Answer

**step1** Understanding the problem

The problem gives us an equation involving fractions: $$\frac{a}{b} = \frac{16}{c}$$. We are also given the values for $$a$$ and $$b$$, which are $$a=3$$ and $$b=12$$. Our goal is to find the value of $$c$$.

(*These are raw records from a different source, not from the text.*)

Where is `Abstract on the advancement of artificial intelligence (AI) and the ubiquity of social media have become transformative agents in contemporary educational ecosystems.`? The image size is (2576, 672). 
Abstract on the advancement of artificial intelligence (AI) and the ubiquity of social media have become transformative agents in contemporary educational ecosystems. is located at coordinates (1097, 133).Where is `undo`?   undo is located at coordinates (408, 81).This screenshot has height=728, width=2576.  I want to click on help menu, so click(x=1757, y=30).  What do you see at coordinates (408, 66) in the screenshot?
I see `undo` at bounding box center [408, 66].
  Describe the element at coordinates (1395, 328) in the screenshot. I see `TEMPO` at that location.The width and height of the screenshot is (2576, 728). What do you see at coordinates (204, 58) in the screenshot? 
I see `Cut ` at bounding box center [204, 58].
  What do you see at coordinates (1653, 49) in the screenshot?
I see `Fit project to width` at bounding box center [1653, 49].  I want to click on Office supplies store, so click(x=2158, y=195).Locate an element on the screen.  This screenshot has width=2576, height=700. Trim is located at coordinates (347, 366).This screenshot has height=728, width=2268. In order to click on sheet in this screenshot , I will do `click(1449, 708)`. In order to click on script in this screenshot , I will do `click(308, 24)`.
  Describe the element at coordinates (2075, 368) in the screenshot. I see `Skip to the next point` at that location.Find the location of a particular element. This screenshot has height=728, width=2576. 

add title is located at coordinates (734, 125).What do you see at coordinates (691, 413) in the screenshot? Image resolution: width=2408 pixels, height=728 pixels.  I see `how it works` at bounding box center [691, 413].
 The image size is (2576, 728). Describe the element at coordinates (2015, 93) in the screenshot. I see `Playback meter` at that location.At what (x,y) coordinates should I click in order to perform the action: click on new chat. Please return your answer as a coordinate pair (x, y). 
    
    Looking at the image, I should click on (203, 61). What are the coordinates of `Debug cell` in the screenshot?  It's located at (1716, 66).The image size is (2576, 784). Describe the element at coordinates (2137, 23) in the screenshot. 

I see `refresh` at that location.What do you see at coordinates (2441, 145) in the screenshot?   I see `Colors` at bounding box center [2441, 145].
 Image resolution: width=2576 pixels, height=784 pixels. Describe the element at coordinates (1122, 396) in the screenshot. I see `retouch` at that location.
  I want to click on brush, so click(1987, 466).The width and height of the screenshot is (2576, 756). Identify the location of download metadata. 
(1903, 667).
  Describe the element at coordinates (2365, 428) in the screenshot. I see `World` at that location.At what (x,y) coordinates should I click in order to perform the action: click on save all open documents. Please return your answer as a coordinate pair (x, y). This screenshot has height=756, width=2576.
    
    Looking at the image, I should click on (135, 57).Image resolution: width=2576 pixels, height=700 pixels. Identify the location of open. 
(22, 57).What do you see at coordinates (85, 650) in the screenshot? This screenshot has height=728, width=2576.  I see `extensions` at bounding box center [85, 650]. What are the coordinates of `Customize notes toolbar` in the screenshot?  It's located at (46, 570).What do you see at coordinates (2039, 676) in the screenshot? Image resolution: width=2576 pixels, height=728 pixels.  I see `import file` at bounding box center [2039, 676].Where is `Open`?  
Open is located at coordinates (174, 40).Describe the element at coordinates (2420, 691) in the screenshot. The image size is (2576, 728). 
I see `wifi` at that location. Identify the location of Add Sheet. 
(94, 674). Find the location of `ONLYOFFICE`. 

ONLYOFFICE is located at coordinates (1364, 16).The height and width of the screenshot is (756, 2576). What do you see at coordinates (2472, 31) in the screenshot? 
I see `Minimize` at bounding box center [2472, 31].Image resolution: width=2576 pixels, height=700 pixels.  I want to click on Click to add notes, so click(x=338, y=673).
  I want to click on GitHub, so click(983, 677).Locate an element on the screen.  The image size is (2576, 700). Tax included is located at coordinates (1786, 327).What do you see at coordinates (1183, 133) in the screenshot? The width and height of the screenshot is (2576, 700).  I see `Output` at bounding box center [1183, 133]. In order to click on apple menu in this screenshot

**step2** Substituting the given values

We will substitute the given values of $$a=3$$ and $$b=12$$ into the equation $$\frac{a}{b} = \frac{16}{c}$$.
$$ \frac{3}{12} = \frac{16}{c} $$

**step3** Simplifying the left side of the equation

We need to simplify the fraction on the left side, $$\frac{3}{12}$$. Both the numerator (3) and the denominator (12) can be divided by 3.
$$ 3 \div 3 = 1 $$
$$ 12 \div 3 = 4 $$
So, the fraction $$\frac{3}{12}$$ simplifies to $$\frac{1}{4}$$.
Now the equation becomes:
$$ \frac{1}{4} = \frac{16}{c} $$

**step4** Solving for c

We have the equation $$\frac{1}{4} = \frac{16}{c}$$. To find the value of $$c$$, we can think about how the fractions are related. If we look at the numerators, 1 became 16. To get from 1 to 16, we multiply by 16 ($$1 \times 16 = 16$$).
Since the two fractions are equal, we must apply the same multiplication to the denominator. We multiply the denominator of the first fraction (4) by 16.
$$ 4 \times 16 = 64 $$
Therefore, $$c = 64$$.
Alternatively, we can think of it as cross-multiplication, where we multiply the numerator of one fraction by the denominator of the other:
$$ 1 \times c = 4 \times 16 $$
$$ c = 64 $$

**step5** Comparing with options

The calculated value for $$c$$ is 64. We compare this with the given options:
A. $$\frac{1}{4}$$
B. $$4$$
C. $$36$$
D. $$64$$
Our calculated value matches option D.